Closed es128 closed 8 years ago
It's worth noting that minimatch doesn't fare any better
> minimatch('src/a/b/c.js', 'src/**/*!(_test).js')
true
> minimatch('src/a/b/c_test.js', 'src/**/*!(_test).js')
true
sorry I don't know how I missed this! I'll look and see if this is an easy fix, if not I can try to speed things up with the parser refactor
so, I finally got around to benchmarking the parser refactor (which uses snapdragon) against the current parser. It's still not finished, but the refactor is 20x faster! all that means is that it gives us breathing room to handle edge cases while still being fast. I'll report back when I have more info...
:+1:
It's still not finished, but the refactor is 20x faster!
WOW! That sound amazing!
@es128 okay, I finally got around to improving extglob support, and I looked into this issue specifically, and believe you're getting the correct result.
This is because the *
just before the negation pattern is greedy, so it's matching the pattern before it's negated.
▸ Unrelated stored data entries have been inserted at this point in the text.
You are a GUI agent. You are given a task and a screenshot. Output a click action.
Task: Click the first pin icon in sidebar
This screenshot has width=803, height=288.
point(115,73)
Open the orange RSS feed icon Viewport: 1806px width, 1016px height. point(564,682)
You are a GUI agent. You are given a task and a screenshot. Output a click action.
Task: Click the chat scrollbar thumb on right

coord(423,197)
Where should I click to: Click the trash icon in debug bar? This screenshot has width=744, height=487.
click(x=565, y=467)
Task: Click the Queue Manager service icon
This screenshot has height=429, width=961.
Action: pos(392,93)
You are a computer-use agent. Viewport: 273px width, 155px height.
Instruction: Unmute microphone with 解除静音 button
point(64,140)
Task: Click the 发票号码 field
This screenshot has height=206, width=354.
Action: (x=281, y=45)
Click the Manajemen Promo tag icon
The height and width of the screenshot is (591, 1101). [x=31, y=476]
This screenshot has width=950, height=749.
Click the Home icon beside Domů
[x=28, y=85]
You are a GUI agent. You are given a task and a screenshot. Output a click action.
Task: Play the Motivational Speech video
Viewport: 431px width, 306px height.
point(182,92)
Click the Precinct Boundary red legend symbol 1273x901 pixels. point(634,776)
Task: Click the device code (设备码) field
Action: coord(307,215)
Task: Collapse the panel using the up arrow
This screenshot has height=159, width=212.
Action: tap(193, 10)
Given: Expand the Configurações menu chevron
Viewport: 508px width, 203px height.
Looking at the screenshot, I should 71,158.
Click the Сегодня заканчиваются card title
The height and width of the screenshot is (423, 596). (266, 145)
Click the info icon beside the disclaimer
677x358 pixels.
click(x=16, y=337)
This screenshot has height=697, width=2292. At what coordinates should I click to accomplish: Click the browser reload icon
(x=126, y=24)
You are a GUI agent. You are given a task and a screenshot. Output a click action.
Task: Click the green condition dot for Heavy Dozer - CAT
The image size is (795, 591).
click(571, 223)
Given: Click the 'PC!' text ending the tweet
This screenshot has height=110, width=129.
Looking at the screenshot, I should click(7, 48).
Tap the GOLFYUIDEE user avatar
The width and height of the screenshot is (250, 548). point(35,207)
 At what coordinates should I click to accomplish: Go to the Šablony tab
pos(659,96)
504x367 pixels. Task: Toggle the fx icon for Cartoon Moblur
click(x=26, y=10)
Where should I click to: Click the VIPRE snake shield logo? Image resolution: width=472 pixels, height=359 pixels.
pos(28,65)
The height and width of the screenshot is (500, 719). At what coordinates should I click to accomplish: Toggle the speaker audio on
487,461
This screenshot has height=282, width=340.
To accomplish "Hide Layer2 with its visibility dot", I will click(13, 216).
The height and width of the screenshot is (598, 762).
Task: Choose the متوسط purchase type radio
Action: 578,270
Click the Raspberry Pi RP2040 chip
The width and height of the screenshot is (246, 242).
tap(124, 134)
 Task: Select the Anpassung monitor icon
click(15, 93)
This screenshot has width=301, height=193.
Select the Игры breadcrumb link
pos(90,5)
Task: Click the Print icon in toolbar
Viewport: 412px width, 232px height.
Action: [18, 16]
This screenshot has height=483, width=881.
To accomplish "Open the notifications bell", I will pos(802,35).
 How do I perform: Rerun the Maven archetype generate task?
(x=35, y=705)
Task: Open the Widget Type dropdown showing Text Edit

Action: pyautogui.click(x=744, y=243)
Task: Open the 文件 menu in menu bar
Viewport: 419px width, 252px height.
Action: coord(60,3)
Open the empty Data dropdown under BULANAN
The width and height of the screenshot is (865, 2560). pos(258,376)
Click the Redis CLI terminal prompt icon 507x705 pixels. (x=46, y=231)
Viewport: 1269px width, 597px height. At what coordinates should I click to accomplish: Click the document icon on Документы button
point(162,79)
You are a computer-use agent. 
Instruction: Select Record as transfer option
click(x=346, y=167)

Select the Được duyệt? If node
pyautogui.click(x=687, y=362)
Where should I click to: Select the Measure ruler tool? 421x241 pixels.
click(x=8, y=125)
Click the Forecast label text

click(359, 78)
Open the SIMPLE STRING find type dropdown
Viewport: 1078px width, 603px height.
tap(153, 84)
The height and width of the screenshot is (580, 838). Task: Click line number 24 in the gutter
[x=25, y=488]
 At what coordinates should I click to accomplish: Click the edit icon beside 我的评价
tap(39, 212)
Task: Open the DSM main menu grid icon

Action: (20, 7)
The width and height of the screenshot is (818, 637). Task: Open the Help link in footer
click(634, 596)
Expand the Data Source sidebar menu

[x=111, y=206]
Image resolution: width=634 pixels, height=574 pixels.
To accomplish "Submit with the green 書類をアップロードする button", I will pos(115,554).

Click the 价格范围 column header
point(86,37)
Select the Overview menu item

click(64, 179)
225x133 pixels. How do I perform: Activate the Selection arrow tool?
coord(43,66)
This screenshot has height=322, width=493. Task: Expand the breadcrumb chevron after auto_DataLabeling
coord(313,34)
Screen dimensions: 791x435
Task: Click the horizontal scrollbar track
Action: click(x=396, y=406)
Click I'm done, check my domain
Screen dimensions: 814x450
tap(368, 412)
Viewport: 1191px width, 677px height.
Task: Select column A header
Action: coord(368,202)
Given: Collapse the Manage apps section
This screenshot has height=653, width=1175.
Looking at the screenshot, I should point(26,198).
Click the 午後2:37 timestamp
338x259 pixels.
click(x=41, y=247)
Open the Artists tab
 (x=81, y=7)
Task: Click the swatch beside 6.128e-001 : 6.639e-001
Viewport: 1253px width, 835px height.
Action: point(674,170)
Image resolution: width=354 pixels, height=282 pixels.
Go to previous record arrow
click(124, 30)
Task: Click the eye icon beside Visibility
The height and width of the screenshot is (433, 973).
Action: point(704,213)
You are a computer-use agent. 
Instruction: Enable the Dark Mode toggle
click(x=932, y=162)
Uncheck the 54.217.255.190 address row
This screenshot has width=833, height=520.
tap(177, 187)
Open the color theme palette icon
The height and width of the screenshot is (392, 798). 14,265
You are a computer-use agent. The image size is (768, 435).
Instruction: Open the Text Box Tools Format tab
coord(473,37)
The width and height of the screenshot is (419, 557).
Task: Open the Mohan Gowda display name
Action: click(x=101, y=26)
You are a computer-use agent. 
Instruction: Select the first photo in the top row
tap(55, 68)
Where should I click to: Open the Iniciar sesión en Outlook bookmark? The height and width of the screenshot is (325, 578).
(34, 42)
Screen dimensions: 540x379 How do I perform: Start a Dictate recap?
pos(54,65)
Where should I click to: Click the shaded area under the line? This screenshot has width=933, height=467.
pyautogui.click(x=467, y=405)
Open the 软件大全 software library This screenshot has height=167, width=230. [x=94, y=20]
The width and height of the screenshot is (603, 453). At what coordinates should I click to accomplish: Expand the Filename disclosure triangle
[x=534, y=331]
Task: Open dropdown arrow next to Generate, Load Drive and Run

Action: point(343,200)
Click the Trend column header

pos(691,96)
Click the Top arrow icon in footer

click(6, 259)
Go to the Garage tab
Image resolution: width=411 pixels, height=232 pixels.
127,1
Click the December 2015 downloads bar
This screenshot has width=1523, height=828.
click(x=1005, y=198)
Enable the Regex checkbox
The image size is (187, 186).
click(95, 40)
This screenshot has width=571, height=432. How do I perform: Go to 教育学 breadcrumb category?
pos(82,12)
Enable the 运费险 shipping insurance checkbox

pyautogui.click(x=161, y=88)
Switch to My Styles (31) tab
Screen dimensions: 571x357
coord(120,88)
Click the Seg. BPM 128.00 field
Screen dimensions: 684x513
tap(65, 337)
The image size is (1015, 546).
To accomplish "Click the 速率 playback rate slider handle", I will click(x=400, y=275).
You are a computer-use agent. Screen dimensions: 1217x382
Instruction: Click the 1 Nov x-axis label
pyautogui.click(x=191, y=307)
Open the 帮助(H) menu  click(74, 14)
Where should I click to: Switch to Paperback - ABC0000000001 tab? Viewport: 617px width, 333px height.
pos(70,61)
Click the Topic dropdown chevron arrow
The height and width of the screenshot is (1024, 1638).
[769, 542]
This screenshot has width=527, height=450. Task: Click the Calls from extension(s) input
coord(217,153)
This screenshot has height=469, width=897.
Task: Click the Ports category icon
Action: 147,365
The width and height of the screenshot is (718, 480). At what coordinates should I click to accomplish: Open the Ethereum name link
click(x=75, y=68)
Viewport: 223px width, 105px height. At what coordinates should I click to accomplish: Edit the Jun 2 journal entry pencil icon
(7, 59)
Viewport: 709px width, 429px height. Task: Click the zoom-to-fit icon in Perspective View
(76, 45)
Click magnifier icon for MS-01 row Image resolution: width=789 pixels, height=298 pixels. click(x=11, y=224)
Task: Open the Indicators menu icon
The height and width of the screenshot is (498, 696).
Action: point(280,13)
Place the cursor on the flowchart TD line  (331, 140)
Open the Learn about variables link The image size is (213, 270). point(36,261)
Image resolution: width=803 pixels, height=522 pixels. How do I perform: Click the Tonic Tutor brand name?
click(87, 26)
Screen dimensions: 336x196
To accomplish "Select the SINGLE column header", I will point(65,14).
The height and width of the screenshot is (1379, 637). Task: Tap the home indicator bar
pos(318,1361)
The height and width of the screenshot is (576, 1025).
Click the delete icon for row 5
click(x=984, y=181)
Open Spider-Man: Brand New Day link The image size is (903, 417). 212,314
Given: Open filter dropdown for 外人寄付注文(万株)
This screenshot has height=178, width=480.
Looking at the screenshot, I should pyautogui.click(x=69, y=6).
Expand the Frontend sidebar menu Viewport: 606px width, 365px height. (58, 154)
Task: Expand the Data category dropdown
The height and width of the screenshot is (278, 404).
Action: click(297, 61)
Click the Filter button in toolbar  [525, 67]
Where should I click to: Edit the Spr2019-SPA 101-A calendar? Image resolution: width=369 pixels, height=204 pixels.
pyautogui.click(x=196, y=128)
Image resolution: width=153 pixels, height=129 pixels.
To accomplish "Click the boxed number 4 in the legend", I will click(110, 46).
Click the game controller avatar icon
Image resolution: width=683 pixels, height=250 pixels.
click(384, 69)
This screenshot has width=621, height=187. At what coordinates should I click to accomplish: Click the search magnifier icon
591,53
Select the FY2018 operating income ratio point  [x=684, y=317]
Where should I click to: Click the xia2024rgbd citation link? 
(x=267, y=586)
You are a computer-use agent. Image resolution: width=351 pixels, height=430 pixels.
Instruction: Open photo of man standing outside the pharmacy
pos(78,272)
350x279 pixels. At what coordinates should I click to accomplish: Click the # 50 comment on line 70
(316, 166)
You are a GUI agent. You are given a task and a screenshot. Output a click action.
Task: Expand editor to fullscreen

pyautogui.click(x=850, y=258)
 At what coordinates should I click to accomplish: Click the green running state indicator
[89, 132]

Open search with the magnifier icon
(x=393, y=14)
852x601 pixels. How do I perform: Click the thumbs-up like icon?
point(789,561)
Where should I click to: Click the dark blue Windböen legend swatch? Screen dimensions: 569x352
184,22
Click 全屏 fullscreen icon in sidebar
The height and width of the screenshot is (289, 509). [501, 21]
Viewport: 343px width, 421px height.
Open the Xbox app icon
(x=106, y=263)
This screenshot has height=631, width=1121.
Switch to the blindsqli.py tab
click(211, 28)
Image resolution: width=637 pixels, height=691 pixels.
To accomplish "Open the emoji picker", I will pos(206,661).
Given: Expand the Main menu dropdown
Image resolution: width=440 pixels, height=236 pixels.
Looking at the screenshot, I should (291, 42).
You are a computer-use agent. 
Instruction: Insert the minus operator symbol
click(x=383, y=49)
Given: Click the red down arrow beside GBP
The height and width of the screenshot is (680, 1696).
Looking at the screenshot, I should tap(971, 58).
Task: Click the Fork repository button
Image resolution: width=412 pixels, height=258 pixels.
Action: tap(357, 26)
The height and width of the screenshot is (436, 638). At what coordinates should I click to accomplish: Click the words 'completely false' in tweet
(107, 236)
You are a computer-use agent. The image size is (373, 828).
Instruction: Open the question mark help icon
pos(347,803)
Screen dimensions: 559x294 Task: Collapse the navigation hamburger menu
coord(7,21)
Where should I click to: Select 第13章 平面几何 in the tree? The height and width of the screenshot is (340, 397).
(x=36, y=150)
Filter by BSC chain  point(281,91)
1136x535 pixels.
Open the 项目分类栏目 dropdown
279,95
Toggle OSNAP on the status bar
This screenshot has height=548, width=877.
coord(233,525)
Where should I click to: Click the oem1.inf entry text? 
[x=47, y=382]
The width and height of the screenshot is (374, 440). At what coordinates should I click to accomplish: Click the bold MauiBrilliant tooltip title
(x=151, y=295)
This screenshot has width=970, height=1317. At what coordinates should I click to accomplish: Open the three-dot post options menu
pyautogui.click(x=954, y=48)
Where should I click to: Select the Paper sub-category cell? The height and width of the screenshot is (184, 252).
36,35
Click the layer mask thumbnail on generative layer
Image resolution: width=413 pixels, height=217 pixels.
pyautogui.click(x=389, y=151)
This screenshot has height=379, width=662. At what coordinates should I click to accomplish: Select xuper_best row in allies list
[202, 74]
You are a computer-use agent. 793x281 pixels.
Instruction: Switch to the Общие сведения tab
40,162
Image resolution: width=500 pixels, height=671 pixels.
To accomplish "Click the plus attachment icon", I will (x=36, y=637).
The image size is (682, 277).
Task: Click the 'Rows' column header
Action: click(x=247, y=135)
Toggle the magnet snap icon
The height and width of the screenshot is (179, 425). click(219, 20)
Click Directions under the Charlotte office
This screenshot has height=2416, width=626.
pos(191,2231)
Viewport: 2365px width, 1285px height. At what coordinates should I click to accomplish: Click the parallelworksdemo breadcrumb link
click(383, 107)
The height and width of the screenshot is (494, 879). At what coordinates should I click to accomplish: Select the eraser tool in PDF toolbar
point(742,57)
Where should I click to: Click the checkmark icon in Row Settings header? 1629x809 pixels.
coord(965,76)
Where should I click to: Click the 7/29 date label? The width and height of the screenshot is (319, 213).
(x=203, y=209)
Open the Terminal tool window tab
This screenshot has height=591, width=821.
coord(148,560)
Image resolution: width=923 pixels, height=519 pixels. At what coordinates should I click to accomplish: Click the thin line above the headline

However, if you try using a less greed character, it should work.
Example:
mm.isMatch('src/a/b/c_test.js', 'src/**/*!(_test).js')
//=> false
I'm a little confused by your last response - the example in the end in particular since it seems to contradict the rest of what you're saying. Also, I get true
when I try it on the 2.3.0 PR.
But anyway, so if this is correct glob behavior because the wildcard is greedy, then what would be the proper way to achieve the goal of excluding files that match a specific substring in part of their name? Is there a reliable way to do that within a single glob pattern?
bah, my fault. I made you confused with my example. I must have had stars on my mind. the star in the code block should be a dot:
mm.isMatch('src/a/b/c_test.js', 'src/**/.!(_test).js')
sorry about that
Is there a reliable way to do that within a single glob pattern?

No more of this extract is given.